Politicians twist words and abuse language to ‘make lies sound truthful and murder respectable’, said George Orwell. That has never rang more true than it does today. In the House of Commons this afternoon, MPs spoke in deceitful tongues to make suicide sound attractive and death sound liberal. They voted to legalise what they call ‘assisted dying’, but which I think we should call state-sanctioned suicide. For strip away all the linguistic trickery about a ‘right to die’ and what we are left with is a new regime of state-appointed death merchants who will have the power not only to propose self-destruction to the ill, but to facilitate it, too.
Make no mistake, this is a dark day for Britain. MPs voted by 314 to 291 to pass the Terminally Ill Adults (End of Life) Bill. This is the private members’ bill, spearheaded by Labour MP Kim Leadbeater, that will empower the state to aid and abet the destruction of lives judged to be less good or less happy than others. It applies to England and Wales. It will permit sick people who are expected to die within six months to get ‘medical assistance’ to end their lives. To be eligible for this state-sanctioned suicide, you must be over 18, have mental capacity and get the agreement of two doctors, seven days apart. Then the state will give you poison to bring about your death.

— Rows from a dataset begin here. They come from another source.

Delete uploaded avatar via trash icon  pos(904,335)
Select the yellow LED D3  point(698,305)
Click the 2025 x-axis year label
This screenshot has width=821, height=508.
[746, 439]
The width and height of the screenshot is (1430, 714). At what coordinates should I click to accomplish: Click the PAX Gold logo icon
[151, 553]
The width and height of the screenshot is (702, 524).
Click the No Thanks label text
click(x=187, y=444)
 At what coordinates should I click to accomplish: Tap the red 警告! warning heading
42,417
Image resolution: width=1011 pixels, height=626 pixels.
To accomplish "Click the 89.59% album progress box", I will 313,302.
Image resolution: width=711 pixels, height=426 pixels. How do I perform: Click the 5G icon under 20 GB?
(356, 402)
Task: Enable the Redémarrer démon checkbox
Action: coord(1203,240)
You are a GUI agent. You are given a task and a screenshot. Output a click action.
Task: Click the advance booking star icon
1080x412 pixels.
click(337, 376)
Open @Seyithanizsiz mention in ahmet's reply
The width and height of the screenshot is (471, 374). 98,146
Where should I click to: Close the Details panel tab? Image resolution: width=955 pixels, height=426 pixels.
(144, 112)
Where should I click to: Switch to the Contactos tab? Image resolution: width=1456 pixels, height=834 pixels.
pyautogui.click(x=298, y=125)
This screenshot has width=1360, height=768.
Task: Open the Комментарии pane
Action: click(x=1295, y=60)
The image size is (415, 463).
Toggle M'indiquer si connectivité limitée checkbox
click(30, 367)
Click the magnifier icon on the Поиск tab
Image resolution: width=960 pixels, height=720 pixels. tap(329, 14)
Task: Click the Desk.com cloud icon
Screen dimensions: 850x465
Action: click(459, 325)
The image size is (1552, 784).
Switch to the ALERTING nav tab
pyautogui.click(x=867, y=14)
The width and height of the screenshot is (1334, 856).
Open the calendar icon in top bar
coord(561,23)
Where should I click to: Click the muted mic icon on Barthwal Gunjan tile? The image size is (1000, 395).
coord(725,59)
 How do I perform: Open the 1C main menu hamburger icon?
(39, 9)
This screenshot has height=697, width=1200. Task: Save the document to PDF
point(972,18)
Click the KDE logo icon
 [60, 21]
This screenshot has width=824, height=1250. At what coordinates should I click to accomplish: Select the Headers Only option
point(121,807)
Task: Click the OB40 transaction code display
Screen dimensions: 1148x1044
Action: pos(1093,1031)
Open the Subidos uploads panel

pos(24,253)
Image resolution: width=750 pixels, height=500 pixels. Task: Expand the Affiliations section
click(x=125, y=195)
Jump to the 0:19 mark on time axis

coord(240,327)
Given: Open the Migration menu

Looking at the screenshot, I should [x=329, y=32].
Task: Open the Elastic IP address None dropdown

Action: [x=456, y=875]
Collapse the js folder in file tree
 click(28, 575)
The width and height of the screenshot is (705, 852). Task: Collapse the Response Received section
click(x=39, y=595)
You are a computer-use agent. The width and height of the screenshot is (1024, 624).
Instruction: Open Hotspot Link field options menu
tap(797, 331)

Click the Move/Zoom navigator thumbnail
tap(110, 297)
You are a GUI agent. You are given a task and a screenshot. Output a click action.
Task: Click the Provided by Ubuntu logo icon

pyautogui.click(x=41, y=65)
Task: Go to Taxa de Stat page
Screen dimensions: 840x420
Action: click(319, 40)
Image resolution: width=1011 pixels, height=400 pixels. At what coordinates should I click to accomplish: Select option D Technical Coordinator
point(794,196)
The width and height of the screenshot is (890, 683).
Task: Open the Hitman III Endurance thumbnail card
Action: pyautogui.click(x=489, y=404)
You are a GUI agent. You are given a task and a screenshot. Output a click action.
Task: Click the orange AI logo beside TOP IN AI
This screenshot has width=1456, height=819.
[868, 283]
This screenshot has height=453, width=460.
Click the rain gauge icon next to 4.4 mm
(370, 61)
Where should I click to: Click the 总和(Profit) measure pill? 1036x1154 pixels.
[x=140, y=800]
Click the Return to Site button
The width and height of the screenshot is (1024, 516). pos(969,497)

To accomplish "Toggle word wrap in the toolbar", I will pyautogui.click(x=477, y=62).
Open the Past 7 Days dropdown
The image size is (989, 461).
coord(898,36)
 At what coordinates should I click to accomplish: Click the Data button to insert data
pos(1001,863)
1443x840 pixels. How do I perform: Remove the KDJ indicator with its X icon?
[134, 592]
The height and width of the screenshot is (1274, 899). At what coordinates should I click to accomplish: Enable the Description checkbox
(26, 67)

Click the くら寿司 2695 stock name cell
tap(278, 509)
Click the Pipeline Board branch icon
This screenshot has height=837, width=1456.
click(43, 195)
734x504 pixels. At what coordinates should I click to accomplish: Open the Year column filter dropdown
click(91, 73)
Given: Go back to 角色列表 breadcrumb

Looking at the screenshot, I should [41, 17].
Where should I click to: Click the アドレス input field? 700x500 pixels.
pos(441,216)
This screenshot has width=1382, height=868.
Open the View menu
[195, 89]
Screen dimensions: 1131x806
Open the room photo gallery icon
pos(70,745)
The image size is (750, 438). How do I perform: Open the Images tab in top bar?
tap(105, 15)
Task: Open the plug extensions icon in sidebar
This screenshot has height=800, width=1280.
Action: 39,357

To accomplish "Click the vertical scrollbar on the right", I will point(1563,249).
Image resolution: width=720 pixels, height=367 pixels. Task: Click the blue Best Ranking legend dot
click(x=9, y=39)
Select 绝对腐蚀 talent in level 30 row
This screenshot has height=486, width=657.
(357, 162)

Ms Leadbeater and her supporters big up the bill’s ‘safeguards’. They insist the law will not be a slippery slope to a culture of death, to self-obliteration as a consumer choice for the merely sad or dejected. It’s about ‘assisting’ the terminally ill only, they say. Yet even on this front, its flaws are glaring. Doctors are often wrong when they estimate how long the sick have left. You might be given six months but get two years. What’s more, people often feel suicidal upon receiving a terminal diagnosis, but then reflect and change and come to cherish the time they have left. This law, unquestionably, would lead to the state-faciliated deaths of people who had so much more living to do.
All the technical blather about ‘safeguards’ distracts us from the profound moral questions thrown up by the bill. Let’s be clear: this law would represent one of the most dramatic and destructive overhauls of the relationship between the state and the individual that we have ever seen. Overnight we would transform from a society that seeks to prevent suicide into one that facilitates it. The health service, once proudly devoted to saving life, would now be charged with ending life in certain circumstances. The Hippocratic cry of ‘First do no harm’ would lie in tatters, replaced by a new deathly creed: ‘Do no harm, unless they’re very sick, in which case maybe kill them?’